L’editore di Cuoretoro, Maurizio Mellano, è intervenuto stamattina ai microfoni di ‘ei Volte Buongiorno’ per anticipare i temi di Torino-Lazio e del futuro di Ricci.

“Domani il Toro sarà arrabbiato. Si parla di un confronto acceso in settimana tra Vanoli e la squadra dopo la sconfitta in Coppa Italia. Ci aspettiamo una reazione. Ci saranno dei rientri importanti, ora aspettiamo la conferenza per sciogliere alcuni dubbi di formazione visto che sono tutti a disposizione”.

“Vlasic è fondamentale, è l’unico che riesce a cambiare ritmo. Ha estro come nessun altro, non me lo aspetto titolare ma a gara in corso sí.

Formazione? Davanti Zapata ci sarà sicuramente, il dubbio è su chi lo affiancherà. Sanabria forse è più fresco rispetto e Adams, visto che ha riposato contro l’Empoli. Dietro Coco e Masina dovrebbero essere confermati, gli altri sono in ballottaggio. Sulle fasce anche ci saranno delle valutazioni da fare con il rientro di Vojvoda”.

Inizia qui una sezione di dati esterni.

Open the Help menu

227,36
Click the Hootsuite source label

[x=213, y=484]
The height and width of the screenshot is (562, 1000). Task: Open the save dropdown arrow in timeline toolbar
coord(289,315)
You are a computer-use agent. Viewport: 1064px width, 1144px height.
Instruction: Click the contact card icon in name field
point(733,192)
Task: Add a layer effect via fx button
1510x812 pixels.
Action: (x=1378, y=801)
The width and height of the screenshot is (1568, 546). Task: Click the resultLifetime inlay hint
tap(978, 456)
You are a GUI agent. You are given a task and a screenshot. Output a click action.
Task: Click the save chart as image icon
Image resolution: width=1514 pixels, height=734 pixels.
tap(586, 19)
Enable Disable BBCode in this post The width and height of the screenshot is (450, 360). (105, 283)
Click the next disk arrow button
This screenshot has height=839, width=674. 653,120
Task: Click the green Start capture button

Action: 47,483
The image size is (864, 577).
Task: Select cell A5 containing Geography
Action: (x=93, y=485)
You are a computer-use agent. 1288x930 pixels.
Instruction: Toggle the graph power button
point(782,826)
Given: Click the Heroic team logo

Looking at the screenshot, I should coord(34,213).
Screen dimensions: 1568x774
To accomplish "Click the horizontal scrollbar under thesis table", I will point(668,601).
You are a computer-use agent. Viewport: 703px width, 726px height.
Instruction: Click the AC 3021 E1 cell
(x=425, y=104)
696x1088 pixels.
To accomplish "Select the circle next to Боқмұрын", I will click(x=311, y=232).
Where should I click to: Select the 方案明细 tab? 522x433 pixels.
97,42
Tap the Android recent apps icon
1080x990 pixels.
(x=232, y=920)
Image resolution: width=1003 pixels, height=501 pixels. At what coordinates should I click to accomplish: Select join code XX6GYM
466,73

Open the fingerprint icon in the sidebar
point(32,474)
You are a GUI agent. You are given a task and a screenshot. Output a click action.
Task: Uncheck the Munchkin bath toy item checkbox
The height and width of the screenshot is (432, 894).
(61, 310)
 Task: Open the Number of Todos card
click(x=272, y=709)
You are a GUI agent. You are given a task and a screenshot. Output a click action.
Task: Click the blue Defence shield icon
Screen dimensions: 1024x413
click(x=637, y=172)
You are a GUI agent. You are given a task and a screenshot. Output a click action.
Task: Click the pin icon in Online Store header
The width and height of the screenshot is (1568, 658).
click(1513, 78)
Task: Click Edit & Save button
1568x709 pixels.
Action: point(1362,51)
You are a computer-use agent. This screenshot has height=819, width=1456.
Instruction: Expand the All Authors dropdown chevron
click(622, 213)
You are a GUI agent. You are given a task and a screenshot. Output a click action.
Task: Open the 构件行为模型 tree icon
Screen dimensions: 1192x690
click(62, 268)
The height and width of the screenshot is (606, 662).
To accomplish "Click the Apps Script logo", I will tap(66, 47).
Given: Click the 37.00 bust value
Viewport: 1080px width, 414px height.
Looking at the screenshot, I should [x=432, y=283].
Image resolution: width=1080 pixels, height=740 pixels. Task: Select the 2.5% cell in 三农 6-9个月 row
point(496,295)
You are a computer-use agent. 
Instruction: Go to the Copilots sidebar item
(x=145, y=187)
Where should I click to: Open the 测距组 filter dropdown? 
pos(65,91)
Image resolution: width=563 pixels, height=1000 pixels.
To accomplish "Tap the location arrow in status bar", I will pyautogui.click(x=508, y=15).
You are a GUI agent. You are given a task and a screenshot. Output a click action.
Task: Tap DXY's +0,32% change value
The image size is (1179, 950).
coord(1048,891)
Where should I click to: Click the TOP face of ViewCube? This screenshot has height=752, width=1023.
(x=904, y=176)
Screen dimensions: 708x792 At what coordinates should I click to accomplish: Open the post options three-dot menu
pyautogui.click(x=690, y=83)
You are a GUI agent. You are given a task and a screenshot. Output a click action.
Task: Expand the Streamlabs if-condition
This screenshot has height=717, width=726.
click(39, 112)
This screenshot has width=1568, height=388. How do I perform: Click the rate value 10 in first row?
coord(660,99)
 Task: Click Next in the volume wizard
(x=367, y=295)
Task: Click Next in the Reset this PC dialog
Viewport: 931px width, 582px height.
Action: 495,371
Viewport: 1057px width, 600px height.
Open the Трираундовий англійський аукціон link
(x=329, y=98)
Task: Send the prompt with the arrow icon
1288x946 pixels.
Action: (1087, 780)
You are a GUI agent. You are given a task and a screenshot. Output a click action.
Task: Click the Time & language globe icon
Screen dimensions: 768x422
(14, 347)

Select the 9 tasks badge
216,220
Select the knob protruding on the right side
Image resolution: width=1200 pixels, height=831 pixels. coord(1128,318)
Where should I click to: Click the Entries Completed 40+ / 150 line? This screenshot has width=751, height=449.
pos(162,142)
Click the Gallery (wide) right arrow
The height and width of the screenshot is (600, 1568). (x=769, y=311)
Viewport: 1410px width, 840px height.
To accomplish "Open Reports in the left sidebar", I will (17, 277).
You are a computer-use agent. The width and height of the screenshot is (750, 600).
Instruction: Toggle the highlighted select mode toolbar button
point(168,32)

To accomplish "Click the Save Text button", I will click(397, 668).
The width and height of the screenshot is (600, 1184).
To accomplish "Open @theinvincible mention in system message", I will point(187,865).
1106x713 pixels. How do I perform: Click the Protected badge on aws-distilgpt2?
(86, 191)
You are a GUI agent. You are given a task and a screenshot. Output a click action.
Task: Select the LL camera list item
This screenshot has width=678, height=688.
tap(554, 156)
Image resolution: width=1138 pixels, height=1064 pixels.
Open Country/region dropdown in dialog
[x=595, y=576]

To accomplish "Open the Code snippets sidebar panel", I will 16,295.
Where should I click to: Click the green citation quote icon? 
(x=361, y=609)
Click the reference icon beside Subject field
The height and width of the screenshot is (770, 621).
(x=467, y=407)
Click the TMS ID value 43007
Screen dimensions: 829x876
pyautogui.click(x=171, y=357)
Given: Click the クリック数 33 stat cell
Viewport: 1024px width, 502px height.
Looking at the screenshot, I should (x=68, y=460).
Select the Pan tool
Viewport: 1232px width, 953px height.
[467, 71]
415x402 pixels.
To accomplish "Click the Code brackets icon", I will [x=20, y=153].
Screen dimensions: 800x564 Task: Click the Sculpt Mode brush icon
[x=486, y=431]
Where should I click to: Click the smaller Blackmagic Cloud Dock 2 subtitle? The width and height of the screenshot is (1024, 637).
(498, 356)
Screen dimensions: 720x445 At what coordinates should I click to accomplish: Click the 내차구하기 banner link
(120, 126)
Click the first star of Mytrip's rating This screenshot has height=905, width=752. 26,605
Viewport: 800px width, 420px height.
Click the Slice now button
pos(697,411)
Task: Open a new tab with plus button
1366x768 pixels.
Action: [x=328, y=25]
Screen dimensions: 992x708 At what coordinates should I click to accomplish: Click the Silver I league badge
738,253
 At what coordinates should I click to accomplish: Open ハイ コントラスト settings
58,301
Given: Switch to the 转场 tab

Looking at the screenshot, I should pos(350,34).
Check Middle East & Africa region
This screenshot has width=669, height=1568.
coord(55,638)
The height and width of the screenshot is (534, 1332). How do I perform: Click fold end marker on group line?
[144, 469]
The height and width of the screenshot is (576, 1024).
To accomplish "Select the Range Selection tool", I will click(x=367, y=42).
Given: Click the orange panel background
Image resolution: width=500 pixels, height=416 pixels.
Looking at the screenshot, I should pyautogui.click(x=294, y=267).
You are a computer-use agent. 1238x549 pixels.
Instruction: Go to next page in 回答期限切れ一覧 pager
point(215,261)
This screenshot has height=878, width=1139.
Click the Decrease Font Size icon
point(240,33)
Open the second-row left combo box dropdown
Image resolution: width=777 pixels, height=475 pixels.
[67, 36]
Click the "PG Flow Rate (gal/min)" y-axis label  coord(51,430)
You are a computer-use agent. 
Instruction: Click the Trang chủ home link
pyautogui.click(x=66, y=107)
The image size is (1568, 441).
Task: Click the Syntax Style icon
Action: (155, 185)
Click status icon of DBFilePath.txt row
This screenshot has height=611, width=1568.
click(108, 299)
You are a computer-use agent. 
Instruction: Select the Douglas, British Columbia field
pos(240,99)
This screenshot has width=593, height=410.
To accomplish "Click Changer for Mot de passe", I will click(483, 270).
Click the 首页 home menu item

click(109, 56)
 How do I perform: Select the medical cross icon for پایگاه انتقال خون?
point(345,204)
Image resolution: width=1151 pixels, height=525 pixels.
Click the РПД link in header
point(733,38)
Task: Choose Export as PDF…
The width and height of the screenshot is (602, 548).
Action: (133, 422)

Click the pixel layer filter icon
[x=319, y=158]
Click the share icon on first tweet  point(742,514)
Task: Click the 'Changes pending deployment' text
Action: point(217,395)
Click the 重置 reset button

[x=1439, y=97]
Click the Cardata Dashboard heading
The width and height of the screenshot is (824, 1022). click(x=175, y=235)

“Vertice basso del Torino? Ricci. All’inizio era Linetty, poi, dopo le prove in nazionale di Ricci come regista puro, lo ha arretrato. Ad ogni modo la posizione dipenderà anche da chi sarà in campo”.

“Vanoli è molto più offensivo di Juric, nonostante il modulo sia lo stesso. Gli attaccanti ne hanno giovato, tanto che ora segnano tutti. Il problema è che il Toro ora prende più reti, anche se c’è da dire che prima c’erano Buongiorno e Shuurs dietro”.

“Con Vanoli la squadra è più allenata, fisicamente e mentalmente; lui e tutto lo staff parlano per l’intera gara. Prima solo Juric dava indicazioni e con il croato la parte atletica si pagava nel finale, cosa che è successa anche alla Roma in Europa League”.

“Rapporto Cairo-tifosi? Non ci sarà mai un punto d’incontro. La misura è colpa. Ogni anno si ripetono le stesse dinamiche. Continuerà la contestazione pacifica. Una contestazione mista: cori per Cairo e incitamento alla squadra. Il problema sono le false promesse, nello specifico su Bellanova. Buongiorno si sapeva che sarebbe andava via, Bellanova no. L’ha venduto l’ultimo giorno, scavalcando anche il ds. Questo non è stato perdonato e poi non è mai stato sostituito. Il problema del presidente è che parla troppo, fa promesse ma non le mantiene”. 

“Il Torino arriverà a metà classifica, più o meno come sempre, ci sono almeno otto squadre più forti. Coco? Vagnati non ne ha azzeccati tanti, lui sì”.